If you read the available information, without wandering into this topic, I suspect you'd try tuning the P loop alone first as a student as well (I can prove that easily because that's exactly what 2 students on our team did independently after trying to work out the presented information within the limits of their math skills).

Hence the reason I seek clarification and the others seek to compare notes. I recognize you feel that this is burdensome math to some extent, but the issue is not whether or not I understand it (or believe you as you put it), it's how anyone expects teams to tune these PID loops with the available information unless they have someone much more familiar with the subject to refer to. To put it bluntly, show me where the section with suggestions on tuning the parameters for the Jaguar PID loop is in their documentation.
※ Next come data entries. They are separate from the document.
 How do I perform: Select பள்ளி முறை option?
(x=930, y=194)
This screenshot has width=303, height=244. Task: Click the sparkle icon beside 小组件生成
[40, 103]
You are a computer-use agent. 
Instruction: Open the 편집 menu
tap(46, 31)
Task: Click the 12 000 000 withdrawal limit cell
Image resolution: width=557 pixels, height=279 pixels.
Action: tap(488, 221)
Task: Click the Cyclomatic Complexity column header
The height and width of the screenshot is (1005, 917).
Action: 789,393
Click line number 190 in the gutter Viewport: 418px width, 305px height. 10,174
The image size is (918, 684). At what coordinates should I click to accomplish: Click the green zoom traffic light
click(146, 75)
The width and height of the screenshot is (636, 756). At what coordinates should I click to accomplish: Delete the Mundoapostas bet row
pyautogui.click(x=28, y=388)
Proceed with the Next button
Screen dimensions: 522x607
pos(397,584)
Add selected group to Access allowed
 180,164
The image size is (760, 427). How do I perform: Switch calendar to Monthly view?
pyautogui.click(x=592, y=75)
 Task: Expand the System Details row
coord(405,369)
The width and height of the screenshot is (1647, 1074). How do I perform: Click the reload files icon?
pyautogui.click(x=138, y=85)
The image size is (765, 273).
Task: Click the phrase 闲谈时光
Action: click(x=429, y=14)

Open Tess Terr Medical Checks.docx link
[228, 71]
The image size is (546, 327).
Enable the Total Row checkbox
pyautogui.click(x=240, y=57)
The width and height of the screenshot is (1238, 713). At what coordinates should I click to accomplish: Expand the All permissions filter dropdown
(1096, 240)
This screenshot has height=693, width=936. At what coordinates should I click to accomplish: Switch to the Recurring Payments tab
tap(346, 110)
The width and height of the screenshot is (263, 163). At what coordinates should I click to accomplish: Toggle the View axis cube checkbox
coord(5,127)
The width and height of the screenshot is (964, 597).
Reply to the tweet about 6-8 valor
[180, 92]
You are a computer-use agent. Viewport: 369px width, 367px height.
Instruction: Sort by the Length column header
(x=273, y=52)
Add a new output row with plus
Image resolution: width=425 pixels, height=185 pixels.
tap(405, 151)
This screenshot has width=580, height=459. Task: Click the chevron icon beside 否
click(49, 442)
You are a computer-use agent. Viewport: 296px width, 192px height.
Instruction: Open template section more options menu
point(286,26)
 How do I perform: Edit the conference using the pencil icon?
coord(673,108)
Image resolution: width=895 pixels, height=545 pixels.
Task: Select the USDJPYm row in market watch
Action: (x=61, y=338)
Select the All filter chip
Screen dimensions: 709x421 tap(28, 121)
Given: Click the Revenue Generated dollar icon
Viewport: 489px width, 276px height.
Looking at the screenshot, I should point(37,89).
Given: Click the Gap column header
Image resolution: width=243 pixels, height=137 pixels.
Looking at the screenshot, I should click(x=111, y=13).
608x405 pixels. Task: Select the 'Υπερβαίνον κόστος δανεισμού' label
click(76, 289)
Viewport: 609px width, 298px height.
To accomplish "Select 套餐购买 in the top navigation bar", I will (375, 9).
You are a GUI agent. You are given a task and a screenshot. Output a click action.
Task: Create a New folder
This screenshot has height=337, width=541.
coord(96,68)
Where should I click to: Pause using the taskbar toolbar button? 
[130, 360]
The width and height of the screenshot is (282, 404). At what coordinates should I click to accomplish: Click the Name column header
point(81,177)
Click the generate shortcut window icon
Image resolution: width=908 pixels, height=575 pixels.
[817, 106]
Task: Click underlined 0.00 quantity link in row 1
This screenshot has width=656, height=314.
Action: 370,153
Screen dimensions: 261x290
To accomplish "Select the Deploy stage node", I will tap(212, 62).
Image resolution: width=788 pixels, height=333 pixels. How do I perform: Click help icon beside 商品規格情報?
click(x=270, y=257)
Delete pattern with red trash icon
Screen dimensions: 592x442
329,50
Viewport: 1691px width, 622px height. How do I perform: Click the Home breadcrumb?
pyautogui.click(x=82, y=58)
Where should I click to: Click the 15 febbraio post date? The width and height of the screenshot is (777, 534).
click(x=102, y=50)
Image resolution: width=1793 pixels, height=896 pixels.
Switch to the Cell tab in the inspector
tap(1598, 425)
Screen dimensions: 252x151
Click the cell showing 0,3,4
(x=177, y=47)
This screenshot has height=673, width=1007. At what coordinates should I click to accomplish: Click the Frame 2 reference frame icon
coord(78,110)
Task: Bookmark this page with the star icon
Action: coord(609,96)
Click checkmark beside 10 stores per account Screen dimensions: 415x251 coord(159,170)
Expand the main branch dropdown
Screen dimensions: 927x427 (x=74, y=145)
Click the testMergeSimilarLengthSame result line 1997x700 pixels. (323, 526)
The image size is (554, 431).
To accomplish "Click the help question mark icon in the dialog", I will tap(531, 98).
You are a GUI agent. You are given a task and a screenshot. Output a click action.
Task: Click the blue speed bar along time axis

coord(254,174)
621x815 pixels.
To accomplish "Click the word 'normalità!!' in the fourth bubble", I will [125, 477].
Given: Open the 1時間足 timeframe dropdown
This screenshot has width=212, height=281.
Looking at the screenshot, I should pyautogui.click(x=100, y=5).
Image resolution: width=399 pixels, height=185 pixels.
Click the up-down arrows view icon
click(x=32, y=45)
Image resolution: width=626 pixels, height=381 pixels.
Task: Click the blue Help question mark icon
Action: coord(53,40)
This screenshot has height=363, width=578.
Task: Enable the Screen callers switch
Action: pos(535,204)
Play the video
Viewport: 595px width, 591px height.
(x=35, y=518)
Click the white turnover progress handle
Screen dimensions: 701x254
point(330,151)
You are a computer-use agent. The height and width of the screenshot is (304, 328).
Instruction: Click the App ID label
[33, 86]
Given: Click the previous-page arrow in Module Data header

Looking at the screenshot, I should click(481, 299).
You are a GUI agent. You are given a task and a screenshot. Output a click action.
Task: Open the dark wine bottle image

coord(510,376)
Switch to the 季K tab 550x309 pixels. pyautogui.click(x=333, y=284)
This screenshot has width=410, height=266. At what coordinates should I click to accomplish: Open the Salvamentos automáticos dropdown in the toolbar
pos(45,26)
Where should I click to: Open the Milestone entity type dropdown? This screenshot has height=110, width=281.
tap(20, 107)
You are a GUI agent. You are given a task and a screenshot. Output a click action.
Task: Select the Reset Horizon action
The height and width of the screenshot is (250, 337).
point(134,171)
I'll confirm with the students tonight, but I'm fairly sure they didn't use a P gain higher than 7 before instability occurred.
I'm pretty sure that we didn't have 50% error at that point. I could be wrong, but we'll surely find out.

UPDATED: They were never able to exceed 6 with one or 6.3 with another for the P gain before instability. Around those values the error was 10%-15% for us.

Of course the point of this discussion about the Jaguars and how they work was to wring out issues like this:
Quote:
Originally Posted by AustinSchuh View Post
Assuming velocity is measured in meters/sec, and the jaguar takes volts as it's input, which is probably not the case for the supplied control loop.
Obviously the discussion itself hinges on finer details like you wrote above. As tuning into the marginal is effected by the actual feedback and the inconsistencies that it may create.

Last edited by techhelpbb : 01-31-2011 at 04:29 PM.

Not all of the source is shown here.